As you might expect, wall-to-wall television is the forerunner of a very strong bull market when it comes to soccer and that’s exactly what has been provided by the one-two punch of the UEFA European Cup in Germany and the CONMEBOL Copa America in the United States. The UEFA championship has traditionally been a ratings juggernaut as the second biggest global sports event in the world behind only the FIFA World Cup and just ahead of the Olympic Games.

The biggest overachiever this summer has been the Copa America. American television viewership on FOX, FS1 and FS2, for example, is up a remarkable five-fold; checking in at an average of 1.1 million. That is up from 216,000 per match in 2021.

Part of that is the natural lift the Copa America is getting by being hosted on American soil. Another big part is how the tournament has been rebranded and repackaged as a combined CONCACAF and CONMEBOL showcase. The third driver is the forward-facing context provided by the countdown to the FIFA 2026 World Cup co-hosted by the U.S., Mexico and Canada. Yet make no mistake, the big difference this year in the U.S. is the significant cross-promotional push that FOX is putting on these tournaments and soccer media rights across the board. It’s an entirely different landscape than it was even three years ago.

With the Copa America in the U.S. this summer and the FIFA Club World Cup in the U.S. in 2025, the interest in the so-called global game will only mushroom over the next 24 months.

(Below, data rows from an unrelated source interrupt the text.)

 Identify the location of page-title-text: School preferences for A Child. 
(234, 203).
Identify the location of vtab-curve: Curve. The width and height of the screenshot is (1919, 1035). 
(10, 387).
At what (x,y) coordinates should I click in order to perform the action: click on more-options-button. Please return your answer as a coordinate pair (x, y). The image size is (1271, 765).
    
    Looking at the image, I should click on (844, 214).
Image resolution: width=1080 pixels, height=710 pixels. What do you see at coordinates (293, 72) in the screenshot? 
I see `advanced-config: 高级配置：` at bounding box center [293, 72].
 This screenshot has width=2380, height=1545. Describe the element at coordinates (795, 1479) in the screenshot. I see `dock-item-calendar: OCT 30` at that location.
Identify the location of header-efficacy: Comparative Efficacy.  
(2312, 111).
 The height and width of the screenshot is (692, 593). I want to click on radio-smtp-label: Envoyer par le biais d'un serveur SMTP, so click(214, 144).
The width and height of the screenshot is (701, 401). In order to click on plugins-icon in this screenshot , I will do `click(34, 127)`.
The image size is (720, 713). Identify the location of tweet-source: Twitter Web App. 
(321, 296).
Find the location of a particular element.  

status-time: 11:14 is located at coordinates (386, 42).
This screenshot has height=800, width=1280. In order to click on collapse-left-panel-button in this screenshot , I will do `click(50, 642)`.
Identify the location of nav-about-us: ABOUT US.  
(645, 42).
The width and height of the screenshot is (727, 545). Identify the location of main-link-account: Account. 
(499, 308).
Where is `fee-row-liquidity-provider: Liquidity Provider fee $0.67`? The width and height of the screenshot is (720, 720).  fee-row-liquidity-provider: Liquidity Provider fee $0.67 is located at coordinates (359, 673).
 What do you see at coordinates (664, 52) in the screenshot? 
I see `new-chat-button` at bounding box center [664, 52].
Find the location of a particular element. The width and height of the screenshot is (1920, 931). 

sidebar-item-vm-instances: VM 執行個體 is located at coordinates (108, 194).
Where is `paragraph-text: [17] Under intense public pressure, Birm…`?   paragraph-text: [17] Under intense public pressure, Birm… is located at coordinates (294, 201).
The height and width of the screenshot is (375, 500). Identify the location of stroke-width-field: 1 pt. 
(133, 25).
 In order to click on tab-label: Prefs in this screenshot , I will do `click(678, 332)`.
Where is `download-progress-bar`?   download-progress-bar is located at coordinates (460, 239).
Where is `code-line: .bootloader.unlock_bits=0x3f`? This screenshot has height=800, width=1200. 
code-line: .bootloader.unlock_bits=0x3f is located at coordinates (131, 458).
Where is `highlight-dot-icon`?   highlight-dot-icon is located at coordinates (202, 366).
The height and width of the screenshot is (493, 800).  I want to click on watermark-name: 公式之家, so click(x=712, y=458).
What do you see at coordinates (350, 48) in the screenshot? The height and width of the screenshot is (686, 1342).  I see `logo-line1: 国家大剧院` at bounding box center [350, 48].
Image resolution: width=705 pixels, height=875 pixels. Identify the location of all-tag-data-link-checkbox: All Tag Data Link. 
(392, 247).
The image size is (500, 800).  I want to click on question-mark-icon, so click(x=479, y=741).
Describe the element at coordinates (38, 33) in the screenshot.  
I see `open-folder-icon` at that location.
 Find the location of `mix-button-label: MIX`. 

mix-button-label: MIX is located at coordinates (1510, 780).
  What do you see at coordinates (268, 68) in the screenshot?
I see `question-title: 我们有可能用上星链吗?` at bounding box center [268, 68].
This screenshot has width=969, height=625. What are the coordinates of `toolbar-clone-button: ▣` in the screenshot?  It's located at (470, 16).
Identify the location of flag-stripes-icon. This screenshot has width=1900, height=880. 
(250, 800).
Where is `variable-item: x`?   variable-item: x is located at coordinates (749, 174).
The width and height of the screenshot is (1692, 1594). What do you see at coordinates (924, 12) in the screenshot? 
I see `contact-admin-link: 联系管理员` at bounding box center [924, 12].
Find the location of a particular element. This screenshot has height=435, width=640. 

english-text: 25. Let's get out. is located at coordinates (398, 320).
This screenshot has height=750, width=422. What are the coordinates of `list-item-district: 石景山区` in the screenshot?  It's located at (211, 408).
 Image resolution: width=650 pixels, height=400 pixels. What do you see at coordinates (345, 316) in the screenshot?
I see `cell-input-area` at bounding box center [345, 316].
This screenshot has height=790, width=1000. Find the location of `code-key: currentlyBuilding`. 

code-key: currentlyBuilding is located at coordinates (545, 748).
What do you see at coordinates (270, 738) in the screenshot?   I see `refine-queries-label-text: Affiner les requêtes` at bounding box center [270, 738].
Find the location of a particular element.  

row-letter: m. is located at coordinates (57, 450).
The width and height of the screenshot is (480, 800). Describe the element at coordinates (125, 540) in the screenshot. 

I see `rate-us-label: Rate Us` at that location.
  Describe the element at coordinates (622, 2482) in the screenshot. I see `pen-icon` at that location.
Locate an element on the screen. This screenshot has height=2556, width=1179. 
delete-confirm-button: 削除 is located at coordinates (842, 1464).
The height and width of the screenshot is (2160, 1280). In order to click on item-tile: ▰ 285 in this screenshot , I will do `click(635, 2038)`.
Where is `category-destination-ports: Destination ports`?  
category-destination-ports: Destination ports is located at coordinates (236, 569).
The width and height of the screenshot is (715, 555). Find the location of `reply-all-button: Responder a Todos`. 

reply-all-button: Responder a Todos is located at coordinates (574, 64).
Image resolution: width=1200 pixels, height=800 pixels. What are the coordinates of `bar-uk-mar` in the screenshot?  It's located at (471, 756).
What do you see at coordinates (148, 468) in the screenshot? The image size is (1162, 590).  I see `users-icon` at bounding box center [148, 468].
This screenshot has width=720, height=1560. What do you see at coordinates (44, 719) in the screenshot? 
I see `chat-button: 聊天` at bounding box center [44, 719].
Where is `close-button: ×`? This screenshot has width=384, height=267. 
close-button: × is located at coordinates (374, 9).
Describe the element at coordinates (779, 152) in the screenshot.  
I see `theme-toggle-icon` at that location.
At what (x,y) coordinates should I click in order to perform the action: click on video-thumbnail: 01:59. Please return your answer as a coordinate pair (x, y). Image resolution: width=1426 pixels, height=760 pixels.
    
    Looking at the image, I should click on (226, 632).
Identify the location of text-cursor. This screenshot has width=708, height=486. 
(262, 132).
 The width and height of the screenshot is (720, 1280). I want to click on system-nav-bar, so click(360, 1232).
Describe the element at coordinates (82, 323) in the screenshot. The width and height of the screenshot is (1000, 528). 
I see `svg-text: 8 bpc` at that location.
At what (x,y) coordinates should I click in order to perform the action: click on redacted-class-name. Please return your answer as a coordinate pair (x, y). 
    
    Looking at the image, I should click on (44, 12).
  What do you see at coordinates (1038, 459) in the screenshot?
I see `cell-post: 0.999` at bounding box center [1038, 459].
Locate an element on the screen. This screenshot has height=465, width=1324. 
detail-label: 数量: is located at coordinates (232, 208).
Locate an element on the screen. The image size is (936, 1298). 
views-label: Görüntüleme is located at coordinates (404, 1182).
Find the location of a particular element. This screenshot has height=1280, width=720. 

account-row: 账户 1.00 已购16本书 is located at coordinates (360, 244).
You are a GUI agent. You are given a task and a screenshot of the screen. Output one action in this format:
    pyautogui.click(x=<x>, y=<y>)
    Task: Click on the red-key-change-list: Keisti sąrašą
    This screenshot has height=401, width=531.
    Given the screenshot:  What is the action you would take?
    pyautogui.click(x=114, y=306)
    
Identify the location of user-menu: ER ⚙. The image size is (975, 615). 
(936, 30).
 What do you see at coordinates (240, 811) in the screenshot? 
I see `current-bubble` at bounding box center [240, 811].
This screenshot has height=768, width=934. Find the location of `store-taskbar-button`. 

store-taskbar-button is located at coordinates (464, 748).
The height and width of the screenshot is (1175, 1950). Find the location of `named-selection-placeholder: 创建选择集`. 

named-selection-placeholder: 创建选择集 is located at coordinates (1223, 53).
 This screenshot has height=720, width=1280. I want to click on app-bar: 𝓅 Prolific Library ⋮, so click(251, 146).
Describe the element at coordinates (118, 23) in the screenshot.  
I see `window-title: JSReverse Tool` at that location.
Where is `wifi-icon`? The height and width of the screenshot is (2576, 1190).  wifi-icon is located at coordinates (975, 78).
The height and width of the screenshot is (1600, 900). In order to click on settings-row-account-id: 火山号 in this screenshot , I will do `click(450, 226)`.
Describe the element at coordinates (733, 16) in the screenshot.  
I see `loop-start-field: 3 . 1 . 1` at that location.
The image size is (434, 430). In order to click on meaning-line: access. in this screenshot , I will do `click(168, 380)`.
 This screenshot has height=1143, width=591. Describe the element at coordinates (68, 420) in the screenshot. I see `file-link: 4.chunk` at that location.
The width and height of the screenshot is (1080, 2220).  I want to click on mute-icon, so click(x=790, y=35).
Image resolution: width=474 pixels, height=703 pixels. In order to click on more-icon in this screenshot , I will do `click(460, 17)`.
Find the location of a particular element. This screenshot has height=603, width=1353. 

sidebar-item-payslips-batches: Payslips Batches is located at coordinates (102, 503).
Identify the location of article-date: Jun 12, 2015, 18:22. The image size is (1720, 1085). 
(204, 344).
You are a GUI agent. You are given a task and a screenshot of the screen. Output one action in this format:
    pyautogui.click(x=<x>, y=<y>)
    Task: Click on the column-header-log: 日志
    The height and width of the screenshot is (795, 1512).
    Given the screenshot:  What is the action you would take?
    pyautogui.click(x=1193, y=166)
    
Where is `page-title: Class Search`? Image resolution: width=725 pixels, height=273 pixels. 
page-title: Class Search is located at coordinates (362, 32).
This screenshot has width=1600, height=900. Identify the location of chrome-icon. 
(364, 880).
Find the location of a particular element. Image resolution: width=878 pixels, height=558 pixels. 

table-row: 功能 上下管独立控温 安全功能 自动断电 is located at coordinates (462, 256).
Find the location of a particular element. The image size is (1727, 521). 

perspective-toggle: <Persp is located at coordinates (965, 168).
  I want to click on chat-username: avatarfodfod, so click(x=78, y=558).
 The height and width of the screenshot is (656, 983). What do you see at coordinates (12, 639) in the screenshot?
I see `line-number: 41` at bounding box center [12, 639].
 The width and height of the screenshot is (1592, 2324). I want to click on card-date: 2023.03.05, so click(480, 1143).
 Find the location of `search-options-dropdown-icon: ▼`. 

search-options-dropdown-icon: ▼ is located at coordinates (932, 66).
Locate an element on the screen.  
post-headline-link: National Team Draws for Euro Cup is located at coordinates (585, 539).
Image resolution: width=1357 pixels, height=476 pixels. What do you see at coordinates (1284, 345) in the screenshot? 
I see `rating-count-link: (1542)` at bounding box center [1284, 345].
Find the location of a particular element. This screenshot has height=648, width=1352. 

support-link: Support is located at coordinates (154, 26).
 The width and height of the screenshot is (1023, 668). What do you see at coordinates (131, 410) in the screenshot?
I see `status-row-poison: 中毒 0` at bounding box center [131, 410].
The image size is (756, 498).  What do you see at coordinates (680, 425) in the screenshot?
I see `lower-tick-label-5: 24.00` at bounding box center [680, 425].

The Euro Cup and Copa America are reminders that television viewership and fan engagement is all about storytelling. Making the two tournaments particularly potent this summer are a host of dramatically entertaining finishes and the multiple media impressions that have been generated by superstars such as Lionel Messi, Cristiano Ronaldo and Killian Mbappe and heritage brand nations such as reigning Copa champion Argentina, UEFA host nation Germany, Spain, Portugal, Netherlands and England. In this era of video clips and social media, the last-minute bicycle kick goal by Jude Bellingham — one that kept England alive after being on the brink against Slovakia — will be one of the most-watched and talked about in English soccer history…and that’s saying something.

Bears-of-the-Week

It’s been yet another disappointing week in a bearish 2024 season for the Toronto Blue Jays. What the Rogers ownership and the front office – both baseball operations and business operations — were looking for was a team that could compete in the American League East, thereby driving average summertime crowds of 45,000 plus at the newly-renovated Rogers Centre. What the Blue Jays and their fans got is a strangely underperforming team that was barely alive on the first day of summer and is now seemingly approaching the Major League Baseball trade deadline as sellers poised for a rebuild. The question is – above and beyond whether the team builds around Vladimir Guerrero, Jr. and Bo Bichette or replaces them at the core – what amount of rebuilding happens in the Toronto front office itself in the weeks and months ahead?